───── INPUT DATA ─────

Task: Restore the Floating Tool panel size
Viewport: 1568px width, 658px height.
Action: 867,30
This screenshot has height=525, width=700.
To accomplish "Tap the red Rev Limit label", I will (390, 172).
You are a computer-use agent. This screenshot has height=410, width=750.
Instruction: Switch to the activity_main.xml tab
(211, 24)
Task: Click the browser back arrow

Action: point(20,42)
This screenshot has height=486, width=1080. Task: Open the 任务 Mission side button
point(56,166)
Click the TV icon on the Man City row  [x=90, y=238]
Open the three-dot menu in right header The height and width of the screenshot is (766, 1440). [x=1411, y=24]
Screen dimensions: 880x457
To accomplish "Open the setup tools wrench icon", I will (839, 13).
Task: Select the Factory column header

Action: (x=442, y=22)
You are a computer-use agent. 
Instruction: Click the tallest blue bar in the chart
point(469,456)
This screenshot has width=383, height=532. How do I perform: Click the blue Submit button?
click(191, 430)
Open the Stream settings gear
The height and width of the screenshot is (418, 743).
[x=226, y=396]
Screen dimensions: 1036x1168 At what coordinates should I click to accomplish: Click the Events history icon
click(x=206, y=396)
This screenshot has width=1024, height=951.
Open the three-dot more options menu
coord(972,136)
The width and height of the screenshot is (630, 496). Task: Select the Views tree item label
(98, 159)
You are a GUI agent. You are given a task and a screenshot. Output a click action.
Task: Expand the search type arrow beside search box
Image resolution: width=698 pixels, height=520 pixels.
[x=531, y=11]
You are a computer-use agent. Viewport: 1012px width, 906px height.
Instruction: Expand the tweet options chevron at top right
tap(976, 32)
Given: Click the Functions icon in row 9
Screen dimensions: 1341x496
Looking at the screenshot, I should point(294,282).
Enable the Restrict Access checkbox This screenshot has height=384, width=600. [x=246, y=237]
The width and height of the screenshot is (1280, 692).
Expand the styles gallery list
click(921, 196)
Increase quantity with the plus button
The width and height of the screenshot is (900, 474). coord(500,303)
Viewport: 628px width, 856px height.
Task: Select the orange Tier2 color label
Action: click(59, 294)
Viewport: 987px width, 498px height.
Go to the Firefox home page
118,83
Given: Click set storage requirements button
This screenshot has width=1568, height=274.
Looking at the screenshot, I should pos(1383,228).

─────

Could you output the records in full, exactly as written?

Task: Restore the Floating Tool panel size
Viewport: 1568px width, 658px height.
Action: 867,30
This screenshot has height=525, width=700.
To accomplish "Tap the red Rev Limit label", I will (390, 172).
You are a computer-use agent. This screenshot has height=410, width=750.
Instruction: Switch to the activity_main.xml tab
(211, 24)
Task: Click the browser back arrow

Action: point(20,42)
This screenshot has height=486, width=1080. Task: Open the 任务 Mission side button
point(56,166)
Click the TV icon on the Man City row  [x=90, y=238]
Open the three-dot menu in right header The height and width of the screenshot is (766, 1440). [x=1411, y=24]
Screen dimensions: 880x457
To accomplish "Open the setup tools wrench icon", I will (839, 13).
Task: Select the Factory column header

Action: (x=442, y=22)
You are a computer-use agent. 
Instruction: Click the tallest blue bar in the chart
point(469,456)
This screenshot has width=383, height=532. How do I perform: Click the blue Submit button?
click(191, 430)
Open the Stream settings gear
The height and width of the screenshot is (418, 743).
[x=226, y=396]
Screen dimensions: 1036x1168 At what coordinates should I click to accomplish: Click the Events history icon
click(x=206, y=396)
This screenshot has width=1024, height=951.
Open the three-dot more options menu
coord(972,136)
The width and height of the screenshot is (630, 496). Task: Select the Views tree item label
(98, 159)
You are a GUI agent. You are given a task and a screenshot. Output a click action.
Task: Expand the search type arrow beside search box
Image resolution: width=698 pixels, height=520 pixels.
[x=531, y=11]
You are a computer-use agent. Viewport: 1012px width, 906px height.
Instruction: Expand the tweet options chevron at top right
tap(976, 32)
Given: Click the Functions icon in row 9
Screen dimensions: 1341x496
Looking at the screenshot, I should point(294,282).
Enable the Restrict Access checkbox This screenshot has height=384, width=600. [x=246, y=237]
The width and height of the screenshot is (1280, 692).
Expand the styles gallery list
click(921, 196)
Increase quantity with the plus button
The width and height of the screenshot is (900, 474). coord(500,303)
Viewport: 628px width, 856px height.
Task: Select the orange Tier2 color label
Action: click(59, 294)
Viewport: 987px width, 498px height.
Go to the Firefox home page
118,83
Given: Click set storage requirements button
This screenshot has width=1568, height=274.
Looking at the screenshot, I should pos(1383,228).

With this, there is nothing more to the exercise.